IOC vice-president Thomas Bach said he would lead a three-man panel into the case of Crystal Cox, who ran in the preliminaries of the winning 4x400m team.
Cox has admitted to using anabolic steroids and accepted a four-year suspension and disqualification of her results from 2001 to 2004, the US Anti-Doping Agency said last month.
Bach said he did not wish to speculate on the outcome of the investigation.
"We will give her the opportunity one way or the other to be heard, but first of all we have to check the documents to see how far the admission reaches and then we can take it forward," Bach said.
The US team of Sanya Richards, Dee Dee Trotter, Monique Henderson and Monique Hennegan won the Athens 4x400m relay final ahead of Russia and Jamaica.
Following the Marion Jones doping case, the IOC stripped the US of its gold medal in the 4x400m relay and bronze in the 4x100m relay won at the 2000 Games.
The US men's 4x400m relay team was also stripped of its Sydney gold after a doping admission by Antonio Pettigrew.
On-site drug testing has started in Vancouver with the opening of the Olympic Village on 4 February. More than 800 athletes will be tested before their competition, the IOC said.

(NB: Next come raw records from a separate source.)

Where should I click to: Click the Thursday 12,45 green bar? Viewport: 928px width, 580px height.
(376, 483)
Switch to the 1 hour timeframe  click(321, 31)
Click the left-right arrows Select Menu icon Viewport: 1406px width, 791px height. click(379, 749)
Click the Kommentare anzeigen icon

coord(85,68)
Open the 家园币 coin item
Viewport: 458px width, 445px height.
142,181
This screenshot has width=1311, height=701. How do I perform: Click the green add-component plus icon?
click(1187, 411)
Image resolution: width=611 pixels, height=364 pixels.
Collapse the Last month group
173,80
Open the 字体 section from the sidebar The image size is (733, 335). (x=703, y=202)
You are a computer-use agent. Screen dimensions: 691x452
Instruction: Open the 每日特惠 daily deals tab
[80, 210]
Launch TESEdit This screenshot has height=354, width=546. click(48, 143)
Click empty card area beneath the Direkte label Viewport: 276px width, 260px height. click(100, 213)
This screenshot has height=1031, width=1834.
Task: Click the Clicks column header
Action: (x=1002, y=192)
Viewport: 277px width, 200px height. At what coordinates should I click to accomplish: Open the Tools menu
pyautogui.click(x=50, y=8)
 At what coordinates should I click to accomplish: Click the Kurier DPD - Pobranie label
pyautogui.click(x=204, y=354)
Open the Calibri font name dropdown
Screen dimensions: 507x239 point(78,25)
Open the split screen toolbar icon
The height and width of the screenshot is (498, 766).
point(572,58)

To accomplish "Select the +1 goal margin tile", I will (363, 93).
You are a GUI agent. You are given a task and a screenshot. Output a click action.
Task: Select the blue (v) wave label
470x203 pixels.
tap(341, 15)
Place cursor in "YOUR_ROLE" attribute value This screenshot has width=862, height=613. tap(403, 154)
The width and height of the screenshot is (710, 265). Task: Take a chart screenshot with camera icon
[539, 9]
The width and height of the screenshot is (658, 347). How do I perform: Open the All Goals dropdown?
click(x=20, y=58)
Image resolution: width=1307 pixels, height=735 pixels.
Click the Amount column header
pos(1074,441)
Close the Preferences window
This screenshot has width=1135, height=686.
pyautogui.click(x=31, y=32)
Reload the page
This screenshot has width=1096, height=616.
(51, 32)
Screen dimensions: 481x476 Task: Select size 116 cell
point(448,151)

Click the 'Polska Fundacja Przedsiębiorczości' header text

IOC president Jacques Rogge had already pledged a zero-tolerance policy on doping at the Games. Anti-doping measures are to include storage of samples for retests once test methods for new substances have been developed.
Canada has spent almost 16 million US dollars on a new testing lab with state-of-the-art equipment next door to the Olympic speed skating venue in Richmond.
The Turin Games saw only one positive case in Russian biathlete Olga Pyleva, but also an unprecedented Italian police raid on the quarters of the Austrian cross-country ski and biathlon team and the eventual banning of six athletes for life.
In another development, former Samsung chairman Lee Kun Hee, who was indicted in 2008 in a financial and tax evasion case, was reinstated as a member of the IOC.
It follows a decision last year by the South Korean government to pardon Lee.
However the IOC's executive board agreed with the ethics commission recommendation that Lee be reprimanded and suspended from the right to sit on any IOC commission for five years.
The commission said Lee had "violated the ethical principles set out in the Olympic charter and the IOC code of ethics" and "has tarnished the reputastion of the Olympic movement."
Lee was given a three-year prison sentence suspended for five years in July 2008 after being convicted of the charges before being pardoned in December 2009.
Lee's reinstatement will be seen as a boost for Pyeongchang's bid to host the winter Olympics in 2018. The South Korean venue is bdding against Munich and the French resort of Annecy.